■ Required work: How many lines of the listing below hold the word "next"? Answer with the number alone.

────────────────

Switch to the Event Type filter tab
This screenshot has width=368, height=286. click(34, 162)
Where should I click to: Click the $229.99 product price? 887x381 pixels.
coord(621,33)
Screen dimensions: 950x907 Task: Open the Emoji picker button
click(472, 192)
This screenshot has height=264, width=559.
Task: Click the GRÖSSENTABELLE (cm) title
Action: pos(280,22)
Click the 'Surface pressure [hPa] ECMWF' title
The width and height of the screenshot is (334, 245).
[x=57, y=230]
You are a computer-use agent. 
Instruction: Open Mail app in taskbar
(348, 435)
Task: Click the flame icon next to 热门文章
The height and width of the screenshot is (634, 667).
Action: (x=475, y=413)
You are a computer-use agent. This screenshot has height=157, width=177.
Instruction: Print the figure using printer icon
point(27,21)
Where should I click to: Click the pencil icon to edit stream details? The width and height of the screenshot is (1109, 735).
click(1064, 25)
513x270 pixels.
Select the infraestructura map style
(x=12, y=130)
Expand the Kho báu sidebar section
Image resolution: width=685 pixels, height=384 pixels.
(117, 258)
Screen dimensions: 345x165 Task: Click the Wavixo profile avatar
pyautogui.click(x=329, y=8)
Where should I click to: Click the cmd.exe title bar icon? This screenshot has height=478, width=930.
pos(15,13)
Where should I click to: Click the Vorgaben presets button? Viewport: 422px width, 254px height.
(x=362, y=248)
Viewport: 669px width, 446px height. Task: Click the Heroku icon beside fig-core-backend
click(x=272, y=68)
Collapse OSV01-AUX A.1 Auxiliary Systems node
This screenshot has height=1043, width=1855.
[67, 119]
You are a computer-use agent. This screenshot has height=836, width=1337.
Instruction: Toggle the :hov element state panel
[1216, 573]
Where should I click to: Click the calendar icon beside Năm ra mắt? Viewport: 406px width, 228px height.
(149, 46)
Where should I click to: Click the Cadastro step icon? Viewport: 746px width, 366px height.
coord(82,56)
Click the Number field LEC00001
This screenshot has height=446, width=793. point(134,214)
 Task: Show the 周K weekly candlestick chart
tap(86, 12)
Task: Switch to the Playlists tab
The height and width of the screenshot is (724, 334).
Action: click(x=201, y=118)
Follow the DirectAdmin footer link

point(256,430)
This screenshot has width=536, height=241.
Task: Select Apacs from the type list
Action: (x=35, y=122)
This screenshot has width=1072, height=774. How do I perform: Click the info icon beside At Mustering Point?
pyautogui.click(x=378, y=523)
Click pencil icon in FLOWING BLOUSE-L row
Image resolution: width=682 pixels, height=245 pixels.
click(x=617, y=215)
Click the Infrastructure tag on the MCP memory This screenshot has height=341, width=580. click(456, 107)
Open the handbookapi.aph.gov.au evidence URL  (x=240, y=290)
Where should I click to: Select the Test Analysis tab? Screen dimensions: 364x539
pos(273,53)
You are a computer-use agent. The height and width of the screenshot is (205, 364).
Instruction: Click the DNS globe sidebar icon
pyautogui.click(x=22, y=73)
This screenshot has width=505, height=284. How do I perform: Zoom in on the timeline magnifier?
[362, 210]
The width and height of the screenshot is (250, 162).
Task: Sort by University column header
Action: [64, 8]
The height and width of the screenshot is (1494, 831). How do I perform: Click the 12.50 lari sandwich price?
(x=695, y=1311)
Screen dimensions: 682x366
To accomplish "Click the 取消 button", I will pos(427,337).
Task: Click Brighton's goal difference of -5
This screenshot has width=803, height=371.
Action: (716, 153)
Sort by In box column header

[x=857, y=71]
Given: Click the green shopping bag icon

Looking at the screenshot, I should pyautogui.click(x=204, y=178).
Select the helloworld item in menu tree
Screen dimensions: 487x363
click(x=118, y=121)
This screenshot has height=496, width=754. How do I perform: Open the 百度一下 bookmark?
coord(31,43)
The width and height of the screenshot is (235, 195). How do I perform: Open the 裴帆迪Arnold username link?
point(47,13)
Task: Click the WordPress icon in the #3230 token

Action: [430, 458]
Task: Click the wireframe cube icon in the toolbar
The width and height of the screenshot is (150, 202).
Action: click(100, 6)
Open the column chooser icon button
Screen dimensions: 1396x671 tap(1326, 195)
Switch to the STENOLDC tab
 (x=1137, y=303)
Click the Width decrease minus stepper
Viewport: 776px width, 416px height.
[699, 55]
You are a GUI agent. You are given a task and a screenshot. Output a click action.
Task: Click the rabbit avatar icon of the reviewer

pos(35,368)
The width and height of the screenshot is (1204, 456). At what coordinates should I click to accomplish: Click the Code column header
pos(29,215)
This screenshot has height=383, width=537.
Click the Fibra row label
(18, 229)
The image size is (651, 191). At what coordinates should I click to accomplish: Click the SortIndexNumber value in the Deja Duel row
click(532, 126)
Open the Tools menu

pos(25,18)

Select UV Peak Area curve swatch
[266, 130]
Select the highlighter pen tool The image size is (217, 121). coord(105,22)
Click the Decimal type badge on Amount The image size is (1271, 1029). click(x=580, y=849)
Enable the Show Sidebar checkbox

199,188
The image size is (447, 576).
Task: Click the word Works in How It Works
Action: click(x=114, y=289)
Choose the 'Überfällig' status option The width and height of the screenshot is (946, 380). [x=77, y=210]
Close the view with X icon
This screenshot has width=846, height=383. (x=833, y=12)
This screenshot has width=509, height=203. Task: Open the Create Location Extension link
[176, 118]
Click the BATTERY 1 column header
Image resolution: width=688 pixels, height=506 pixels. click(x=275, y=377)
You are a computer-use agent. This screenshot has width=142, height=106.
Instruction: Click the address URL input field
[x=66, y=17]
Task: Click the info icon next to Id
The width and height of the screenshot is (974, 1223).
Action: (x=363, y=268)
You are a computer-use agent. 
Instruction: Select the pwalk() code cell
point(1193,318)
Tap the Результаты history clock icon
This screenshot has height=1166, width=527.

────────────────

■ Written answer: 2